TASK —
In the records below, the lines from the one with "Click the Distance" through the last are to be printed exactly, and nothing else.

Dataset excerpts —
:::::

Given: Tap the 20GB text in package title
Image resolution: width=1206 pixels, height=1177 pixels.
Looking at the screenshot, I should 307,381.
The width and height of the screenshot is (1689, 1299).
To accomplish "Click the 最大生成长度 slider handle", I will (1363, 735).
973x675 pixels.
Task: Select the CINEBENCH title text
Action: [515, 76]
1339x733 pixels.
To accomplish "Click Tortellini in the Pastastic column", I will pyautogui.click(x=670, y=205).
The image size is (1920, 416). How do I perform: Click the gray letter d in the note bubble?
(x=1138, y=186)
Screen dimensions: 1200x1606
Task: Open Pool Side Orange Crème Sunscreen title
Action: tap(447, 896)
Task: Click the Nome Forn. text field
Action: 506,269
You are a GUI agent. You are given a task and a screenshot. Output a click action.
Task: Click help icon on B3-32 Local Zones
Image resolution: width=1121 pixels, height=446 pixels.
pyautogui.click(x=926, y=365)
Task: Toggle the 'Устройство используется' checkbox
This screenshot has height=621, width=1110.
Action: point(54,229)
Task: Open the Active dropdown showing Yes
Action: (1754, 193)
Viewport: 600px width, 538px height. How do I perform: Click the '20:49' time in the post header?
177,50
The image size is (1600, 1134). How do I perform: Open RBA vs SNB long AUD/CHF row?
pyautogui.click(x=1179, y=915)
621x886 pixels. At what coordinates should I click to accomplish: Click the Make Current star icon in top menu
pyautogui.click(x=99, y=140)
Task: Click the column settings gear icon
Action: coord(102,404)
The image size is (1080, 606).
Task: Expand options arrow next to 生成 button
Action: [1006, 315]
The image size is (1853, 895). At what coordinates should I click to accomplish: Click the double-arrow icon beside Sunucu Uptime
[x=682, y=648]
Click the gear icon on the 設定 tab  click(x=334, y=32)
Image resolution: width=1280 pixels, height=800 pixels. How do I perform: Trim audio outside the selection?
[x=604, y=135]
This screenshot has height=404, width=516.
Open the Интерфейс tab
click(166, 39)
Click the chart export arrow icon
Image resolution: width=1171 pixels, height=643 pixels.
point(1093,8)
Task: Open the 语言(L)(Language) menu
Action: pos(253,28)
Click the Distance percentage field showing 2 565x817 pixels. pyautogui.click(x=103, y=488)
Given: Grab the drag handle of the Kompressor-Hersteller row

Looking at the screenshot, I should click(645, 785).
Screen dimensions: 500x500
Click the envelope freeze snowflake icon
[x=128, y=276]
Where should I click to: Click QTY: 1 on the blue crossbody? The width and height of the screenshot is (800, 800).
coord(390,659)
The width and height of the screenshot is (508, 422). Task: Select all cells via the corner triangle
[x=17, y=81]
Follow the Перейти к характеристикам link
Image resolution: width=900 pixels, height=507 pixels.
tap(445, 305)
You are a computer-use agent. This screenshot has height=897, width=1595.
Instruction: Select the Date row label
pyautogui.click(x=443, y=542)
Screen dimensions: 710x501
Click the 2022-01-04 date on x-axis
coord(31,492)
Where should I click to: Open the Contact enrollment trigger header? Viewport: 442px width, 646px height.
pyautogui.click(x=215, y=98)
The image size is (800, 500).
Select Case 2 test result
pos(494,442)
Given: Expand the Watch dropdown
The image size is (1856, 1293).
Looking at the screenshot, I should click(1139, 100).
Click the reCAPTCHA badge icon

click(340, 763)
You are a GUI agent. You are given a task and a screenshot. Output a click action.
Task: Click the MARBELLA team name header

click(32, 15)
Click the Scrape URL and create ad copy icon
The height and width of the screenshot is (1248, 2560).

:::::

RESPONSE BELOW —
Click the Distance percentage field showing 2 565x817 pixels. pyautogui.click(x=103, y=488)
Given: Grab the drag handle of the Kompressor-Hersteller row

Looking at the screenshot, I should click(645, 785).
Screen dimensions: 500x500
Click the envelope freeze snowflake icon
[x=128, y=276]
Where should I click to: Click QTY: 1 on the blue crossbody? The width and height of the screenshot is (800, 800).
coord(390,659)
The width and height of the screenshot is (508, 422). Task: Select all cells via the corner triangle
[x=17, y=81]
Follow the Перейти к характеристикам link
Image resolution: width=900 pixels, height=507 pixels.
tap(445, 305)
You are a computer-use agent. This screenshot has height=897, width=1595.
Instruction: Select the Date row label
pyautogui.click(x=443, y=542)
Screen dimensions: 710x501
Click the 2022-01-04 date on x-axis
coord(31,492)
Where should I click to: Open the Contact enrollment trigger header? Viewport: 442px width, 646px height.
pyautogui.click(x=215, y=98)
The image size is (800, 500).
Select Case 2 test result
pos(494,442)
Given: Expand the Watch dropdown
The image size is (1856, 1293).
Looking at the screenshot, I should click(1139, 100).
Click the reCAPTCHA badge icon

click(340, 763)
You are a GUI agent. You are given a task and a screenshot. Output a click action.
Task: Click the MARBELLA team name header

click(32, 15)
Click the Scrape URL and create ad copy icon
The height and width of the screenshot is (1248, 2560).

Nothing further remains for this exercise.